• GIVEN TASK:
Copy out the following lines verbatim.

# start of RECORD SET

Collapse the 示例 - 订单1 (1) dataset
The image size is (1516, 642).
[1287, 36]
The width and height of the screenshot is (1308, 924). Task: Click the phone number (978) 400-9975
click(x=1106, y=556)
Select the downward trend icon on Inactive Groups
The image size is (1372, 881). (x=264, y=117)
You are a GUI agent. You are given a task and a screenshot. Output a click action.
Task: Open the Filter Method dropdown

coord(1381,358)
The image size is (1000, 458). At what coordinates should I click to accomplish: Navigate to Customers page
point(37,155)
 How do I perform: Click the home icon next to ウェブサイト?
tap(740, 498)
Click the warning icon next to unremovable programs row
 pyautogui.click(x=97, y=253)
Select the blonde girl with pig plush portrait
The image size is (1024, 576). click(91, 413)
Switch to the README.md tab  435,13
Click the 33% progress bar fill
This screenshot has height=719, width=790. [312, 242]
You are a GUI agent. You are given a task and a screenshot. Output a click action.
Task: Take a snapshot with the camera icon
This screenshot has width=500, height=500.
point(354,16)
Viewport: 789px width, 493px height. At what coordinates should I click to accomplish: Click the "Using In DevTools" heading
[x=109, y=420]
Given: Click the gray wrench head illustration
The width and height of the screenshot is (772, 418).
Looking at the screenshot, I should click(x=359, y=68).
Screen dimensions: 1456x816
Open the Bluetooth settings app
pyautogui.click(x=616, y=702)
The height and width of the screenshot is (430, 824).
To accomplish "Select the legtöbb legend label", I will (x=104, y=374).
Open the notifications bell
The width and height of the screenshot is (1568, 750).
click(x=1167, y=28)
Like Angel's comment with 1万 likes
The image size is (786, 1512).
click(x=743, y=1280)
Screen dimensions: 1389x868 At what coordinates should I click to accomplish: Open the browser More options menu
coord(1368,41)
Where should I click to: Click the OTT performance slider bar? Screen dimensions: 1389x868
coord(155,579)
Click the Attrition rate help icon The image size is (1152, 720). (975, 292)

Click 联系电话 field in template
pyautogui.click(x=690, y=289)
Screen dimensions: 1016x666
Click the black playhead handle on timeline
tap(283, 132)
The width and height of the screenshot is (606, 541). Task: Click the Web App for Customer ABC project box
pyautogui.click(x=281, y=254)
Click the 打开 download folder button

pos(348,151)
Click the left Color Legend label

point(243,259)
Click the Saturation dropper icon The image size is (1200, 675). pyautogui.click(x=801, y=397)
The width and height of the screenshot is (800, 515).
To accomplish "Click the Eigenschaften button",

# end of RECORD SET

• EXERCISE ANSWER:
Collapse the 示例 - 订单1 (1) dataset
The image size is (1516, 642).
[1287, 36]
The width and height of the screenshot is (1308, 924). Task: Click the phone number (978) 400-9975
click(x=1106, y=556)
Select the downward trend icon on Inactive Groups
The image size is (1372, 881). (x=264, y=117)
You are a GUI agent. You are given a task and a screenshot. Output a click action.
Task: Open the Filter Method dropdown

coord(1381,358)
The image size is (1000, 458). At what coordinates should I click to accomplish: Navigate to Customers page
point(37,155)
 How do I perform: Click the home icon next to ウェブサイト?
tap(740, 498)
Click the warning icon next to unremovable programs row
 pyautogui.click(x=97, y=253)
Select the blonde girl with pig plush portrait
The image size is (1024, 576). click(91, 413)
Switch to the README.md tab  435,13
Click the 33% progress bar fill
This screenshot has height=719, width=790. [312, 242]
You are a GUI agent. You are given a task and a screenshot. Output a click action.
Task: Take a snapshot with the camera icon
This screenshot has width=500, height=500.
point(354,16)
Viewport: 789px width, 493px height. At what coordinates should I click to accomplish: Click the "Using In DevTools" heading
[x=109, y=420]
Given: Click the gray wrench head illustration
The width and height of the screenshot is (772, 418).
Looking at the screenshot, I should click(x=359, y=68).
Screen dimensions: 1456x816
Open the Bluetooth settings app
pyautogui.click(x=616, y=702)
The height and width of the screenshot is (430, 824).
To accomplish "Select the legtöbb legend label", I will (x=104, y=374).
Open the notifications bell
The width and height of the screenshot is (1568, 750).
click(x=1167, y=28)
Like Angel's comment with 1万 likes
The image size is (786, 1512).
click(x=743, y=1280)
Screen dimensions: 1389x868 At what coordinates should I click to accomplish: Open the browser More options menu
coord(1368,41)
Where should I click to: Click the OTT performance slider bar? Screen dimensions: 1389x868
coord(155,579)
Click the Attrition rate help icon The image size is (1152, 720). (975, 292)

Click 联系电话 field in template
pyautogui.click(x=690, y=289)
Screen dimensions: 1016x666
Click the black playhead handle on timeline
tap(283, 132)
The width and height of the screenshot is (606, 541). Task: Click the Web App for Customer ABC project box
pyautogui.click(x=281, y=254)
Click the 打开 download folder button

pos(348,151)
Click the left Color Legend label

point(243,259)
Click the Saturation dropper icon The image size is (1200, 675). pyautogui.click(x=801, y=397)
The width and height of the screenshot is (800, 515).
To accomplish "Click the Eigenschaften button",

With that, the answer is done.